Acht-Staaten-Protesterklärung gegen Siedlungspolitik Israels in den besetzten Gebieten

Das Außenministerium der Vereinigten Arabischen Emirate veröffentlichte am Freitag die gemeinsame Erklärung vom 21. August, dies in konsultierender Absprache mit den Außenministern von sieben weiteren Staaten in der Nahost-Krisenregion: Saudi-Arabien, Katar, Jordanien, Indonesien, Pakistan, Türkei und Ägypten. Die Mitteilung wird auch auf der Webseite der Vereinten Nationen zitiert. Die Unterzeichner bezeichnen die israelische Siedlungspolitik in den besetzten palästinensischen Gebieten ausdrücklich als illegal und lehnen den sogenannten E1-Siedlungsplan Israels östlich von Ost-Jerusalem kategorisch ab.

Die Außenministerien von acht beteiligten Staaten verurteilen in ihrer gemeinsamen Erklärung nachdrücklich die wörtlich "Verstöße und Gewalttaten", die von Siedlern fortdauernd mit Unterstützung der israelischen Besatzungsbehörden "gegen das palästinensische Volk und dessen Eigentum begangen werden".
Die Erklärung erfolgte wenige Tage nachdem die israelische Armee Medienberichte bestätigt hat, wonach Sicherheitskräfte in der Region Palästinenser während Befragungen im Westjordanland mit Nummern markiert hatten. Die israelische Zeitung Haaretz hatte diesbezüglich berichtet, dass Soldaten den Bewohnern in Kabatija in der Nähe der Stadt Dschenin bei einem Einsatz mit Markern Nummern auf ihre Gesichter und Körper geschrieben hätten.

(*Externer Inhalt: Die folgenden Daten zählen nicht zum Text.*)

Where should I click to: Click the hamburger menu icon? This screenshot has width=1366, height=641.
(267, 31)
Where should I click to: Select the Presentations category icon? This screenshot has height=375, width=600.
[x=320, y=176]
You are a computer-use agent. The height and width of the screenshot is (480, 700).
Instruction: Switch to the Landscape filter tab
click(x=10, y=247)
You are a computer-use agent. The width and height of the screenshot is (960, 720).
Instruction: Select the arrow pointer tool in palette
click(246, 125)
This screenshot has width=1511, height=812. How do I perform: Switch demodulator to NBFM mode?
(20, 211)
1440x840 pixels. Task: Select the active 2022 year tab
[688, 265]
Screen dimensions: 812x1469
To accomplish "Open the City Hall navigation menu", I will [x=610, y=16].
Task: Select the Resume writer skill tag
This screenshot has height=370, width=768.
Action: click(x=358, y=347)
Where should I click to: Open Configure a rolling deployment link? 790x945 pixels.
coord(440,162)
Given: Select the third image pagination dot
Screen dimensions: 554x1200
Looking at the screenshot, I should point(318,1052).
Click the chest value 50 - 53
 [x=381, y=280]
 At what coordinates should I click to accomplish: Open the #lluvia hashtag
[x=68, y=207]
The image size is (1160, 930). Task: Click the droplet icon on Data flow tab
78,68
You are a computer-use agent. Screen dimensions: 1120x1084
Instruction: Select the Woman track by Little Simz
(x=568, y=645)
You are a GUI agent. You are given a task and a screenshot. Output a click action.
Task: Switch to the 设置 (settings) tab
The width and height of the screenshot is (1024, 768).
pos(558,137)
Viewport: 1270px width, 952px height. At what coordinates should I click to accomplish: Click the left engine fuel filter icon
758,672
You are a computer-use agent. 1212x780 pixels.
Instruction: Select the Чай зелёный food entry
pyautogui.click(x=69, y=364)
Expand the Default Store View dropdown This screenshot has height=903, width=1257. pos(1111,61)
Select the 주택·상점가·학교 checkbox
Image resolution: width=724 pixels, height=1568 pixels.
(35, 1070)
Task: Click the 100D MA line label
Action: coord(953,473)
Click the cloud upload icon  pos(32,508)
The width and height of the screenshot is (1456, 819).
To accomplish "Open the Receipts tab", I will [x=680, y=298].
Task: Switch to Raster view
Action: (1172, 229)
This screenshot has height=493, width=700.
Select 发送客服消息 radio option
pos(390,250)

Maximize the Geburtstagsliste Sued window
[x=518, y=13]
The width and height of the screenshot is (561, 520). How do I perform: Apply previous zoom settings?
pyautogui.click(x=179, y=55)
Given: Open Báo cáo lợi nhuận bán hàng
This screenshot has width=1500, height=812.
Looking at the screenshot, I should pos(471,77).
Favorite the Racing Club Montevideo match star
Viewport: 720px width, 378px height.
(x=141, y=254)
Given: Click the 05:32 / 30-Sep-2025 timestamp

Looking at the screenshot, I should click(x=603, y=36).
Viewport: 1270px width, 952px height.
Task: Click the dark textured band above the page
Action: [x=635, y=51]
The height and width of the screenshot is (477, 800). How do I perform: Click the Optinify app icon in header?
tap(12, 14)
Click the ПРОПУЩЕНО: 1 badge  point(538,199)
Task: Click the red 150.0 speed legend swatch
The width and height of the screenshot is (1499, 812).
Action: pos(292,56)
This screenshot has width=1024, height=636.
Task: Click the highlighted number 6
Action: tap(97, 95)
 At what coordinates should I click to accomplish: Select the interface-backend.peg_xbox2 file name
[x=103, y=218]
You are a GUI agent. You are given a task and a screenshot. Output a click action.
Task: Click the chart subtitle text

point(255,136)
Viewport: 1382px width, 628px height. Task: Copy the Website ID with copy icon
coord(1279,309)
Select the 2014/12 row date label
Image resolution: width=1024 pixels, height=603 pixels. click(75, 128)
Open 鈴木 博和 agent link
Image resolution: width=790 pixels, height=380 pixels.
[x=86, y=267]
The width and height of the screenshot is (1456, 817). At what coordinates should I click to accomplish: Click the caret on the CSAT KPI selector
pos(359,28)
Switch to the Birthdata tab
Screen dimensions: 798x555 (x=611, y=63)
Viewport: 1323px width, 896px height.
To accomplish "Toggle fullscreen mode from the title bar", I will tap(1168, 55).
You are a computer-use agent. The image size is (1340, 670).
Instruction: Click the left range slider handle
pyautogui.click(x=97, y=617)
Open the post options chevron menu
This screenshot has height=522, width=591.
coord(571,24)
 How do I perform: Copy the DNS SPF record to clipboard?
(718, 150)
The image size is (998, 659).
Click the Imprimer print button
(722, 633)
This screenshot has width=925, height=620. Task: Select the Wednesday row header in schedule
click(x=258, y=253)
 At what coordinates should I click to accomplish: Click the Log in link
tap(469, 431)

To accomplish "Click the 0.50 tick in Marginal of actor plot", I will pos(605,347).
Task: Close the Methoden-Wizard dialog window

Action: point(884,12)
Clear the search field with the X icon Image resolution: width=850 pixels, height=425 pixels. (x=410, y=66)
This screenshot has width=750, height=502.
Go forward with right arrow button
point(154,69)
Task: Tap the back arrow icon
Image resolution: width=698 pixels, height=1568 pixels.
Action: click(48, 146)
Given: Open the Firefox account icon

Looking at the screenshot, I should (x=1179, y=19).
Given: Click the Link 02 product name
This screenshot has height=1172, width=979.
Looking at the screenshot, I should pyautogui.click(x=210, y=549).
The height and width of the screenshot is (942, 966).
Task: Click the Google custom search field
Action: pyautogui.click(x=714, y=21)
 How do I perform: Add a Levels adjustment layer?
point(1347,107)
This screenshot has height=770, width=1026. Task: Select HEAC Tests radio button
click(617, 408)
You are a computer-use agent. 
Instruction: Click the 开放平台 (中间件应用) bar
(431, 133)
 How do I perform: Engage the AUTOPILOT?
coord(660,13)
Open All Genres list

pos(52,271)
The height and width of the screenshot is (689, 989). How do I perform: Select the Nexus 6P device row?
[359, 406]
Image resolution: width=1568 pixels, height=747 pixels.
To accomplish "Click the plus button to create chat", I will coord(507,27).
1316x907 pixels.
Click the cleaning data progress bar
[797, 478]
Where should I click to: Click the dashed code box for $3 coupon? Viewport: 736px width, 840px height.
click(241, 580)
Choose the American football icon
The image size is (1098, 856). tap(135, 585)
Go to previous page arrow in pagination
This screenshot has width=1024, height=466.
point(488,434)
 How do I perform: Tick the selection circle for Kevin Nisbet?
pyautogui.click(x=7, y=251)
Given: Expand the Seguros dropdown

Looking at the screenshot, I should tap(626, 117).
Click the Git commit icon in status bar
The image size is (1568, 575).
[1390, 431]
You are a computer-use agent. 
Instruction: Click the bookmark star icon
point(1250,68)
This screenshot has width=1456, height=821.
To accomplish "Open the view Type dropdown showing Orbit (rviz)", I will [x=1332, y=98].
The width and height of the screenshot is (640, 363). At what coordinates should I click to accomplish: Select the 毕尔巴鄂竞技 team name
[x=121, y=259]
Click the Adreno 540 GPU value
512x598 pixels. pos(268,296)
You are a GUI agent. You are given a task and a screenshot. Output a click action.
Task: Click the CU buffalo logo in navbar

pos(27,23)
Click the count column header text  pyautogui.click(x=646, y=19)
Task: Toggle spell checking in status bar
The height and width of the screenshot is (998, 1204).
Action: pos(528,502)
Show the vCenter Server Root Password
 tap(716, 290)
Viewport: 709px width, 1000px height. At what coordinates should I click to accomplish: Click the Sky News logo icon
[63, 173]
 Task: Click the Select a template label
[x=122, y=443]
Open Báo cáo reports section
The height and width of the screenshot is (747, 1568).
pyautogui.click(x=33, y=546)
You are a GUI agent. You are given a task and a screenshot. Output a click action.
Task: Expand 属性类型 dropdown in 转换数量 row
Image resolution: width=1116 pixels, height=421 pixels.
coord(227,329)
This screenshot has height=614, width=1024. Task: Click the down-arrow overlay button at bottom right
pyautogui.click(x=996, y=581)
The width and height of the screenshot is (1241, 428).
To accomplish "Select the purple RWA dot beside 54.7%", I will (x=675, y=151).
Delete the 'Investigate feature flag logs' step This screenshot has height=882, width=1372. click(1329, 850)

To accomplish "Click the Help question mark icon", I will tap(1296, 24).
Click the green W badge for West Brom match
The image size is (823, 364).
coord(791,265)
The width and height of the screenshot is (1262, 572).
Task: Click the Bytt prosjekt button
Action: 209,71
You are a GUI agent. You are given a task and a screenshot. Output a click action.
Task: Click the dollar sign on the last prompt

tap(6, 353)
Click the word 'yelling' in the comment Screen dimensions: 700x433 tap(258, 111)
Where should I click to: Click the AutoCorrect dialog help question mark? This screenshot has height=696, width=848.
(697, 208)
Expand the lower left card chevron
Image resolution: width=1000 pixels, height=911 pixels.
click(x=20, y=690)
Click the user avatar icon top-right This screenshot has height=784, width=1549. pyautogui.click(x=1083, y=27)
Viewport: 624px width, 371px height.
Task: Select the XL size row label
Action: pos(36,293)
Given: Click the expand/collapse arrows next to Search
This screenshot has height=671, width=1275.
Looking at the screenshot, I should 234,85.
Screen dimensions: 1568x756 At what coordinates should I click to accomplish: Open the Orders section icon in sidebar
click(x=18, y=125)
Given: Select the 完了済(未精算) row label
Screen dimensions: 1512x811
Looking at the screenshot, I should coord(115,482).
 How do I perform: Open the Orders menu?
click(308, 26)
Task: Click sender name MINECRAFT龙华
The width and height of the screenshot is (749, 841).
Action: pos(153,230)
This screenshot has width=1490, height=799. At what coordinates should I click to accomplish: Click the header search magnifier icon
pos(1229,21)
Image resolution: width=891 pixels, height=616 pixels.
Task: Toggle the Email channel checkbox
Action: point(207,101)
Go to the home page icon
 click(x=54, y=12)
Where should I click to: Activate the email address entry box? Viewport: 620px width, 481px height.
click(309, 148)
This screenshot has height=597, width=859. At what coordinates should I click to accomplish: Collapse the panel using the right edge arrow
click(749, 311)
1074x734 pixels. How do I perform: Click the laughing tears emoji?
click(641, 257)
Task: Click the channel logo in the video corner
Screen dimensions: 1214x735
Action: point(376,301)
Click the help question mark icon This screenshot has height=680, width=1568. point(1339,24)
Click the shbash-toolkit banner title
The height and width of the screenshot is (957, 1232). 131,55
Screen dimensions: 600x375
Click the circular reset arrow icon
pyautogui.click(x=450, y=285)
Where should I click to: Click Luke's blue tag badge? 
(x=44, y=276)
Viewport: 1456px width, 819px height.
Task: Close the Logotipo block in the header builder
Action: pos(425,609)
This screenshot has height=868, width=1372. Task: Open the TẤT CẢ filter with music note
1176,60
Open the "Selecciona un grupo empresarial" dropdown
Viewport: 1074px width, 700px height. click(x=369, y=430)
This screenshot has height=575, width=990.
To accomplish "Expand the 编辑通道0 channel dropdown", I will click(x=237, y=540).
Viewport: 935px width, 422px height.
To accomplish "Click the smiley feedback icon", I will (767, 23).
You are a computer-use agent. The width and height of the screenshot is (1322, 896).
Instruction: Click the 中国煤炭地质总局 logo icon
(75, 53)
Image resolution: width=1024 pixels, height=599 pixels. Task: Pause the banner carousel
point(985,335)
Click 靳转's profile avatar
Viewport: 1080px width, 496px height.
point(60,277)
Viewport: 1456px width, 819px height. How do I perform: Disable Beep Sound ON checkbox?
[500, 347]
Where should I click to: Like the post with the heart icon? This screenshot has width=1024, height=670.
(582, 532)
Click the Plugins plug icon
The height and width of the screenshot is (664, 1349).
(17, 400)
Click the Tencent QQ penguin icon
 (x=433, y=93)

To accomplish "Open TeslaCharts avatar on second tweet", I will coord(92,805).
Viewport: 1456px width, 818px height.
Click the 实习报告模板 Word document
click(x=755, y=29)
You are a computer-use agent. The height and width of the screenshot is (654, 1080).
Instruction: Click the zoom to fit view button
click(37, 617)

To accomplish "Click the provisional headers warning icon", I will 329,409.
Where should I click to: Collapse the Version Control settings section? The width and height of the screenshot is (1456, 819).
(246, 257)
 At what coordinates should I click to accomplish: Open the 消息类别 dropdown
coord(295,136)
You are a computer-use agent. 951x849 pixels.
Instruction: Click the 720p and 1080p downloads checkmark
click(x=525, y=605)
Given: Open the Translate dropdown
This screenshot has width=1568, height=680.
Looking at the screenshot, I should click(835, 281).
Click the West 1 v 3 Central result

Im Rahmen der Protesterklärung heißt es weiter, dass das Agieren Israels im Rahmen der fortgesetzten Siedlungs- und Annexionspolitik "als Verstoß gegen das Völkerrecht und einschlägige UN-Resolutionen" nachdrücklich verurteilt und als andauernde "Gefahr für Frieden und Sicherheit in der Region" betrachtet wird.
Joint Statement by the Ministers of Foreign Affairs of the UAE, KSA, Qatar, Jordan, Indonesia, Pakistan, Türkiye, and Egypthttps://t.co/CN9NZYVYkJhttps://t.co/xvbnq37zuJ
— MoFA وزارة الخارجية (@mofauae) August 21, 2026
Die Erwähnung des sogenannten "E1-Siedlungsplans" bezieht sich auf nachweisliche Pläne Israels und die bereits eingeleitete Umsetzung eines Bau- und Siedlungsprojekts im besetzten Westjordanland östlich von Jerusalem. "E1" steht dabei für "East 1", dem Gebiet zwischen Ost-Jerusalem und der israelischen Siedlung Ma’ale Adumim. Das Gebiet umfasst rund zwölf Quadratkilometer und liegt in dem Teil des Westjordanlands, der nach den Oslo-Abkommen als Area C unter israelischer ziviler und militärischer Kontrolle steht.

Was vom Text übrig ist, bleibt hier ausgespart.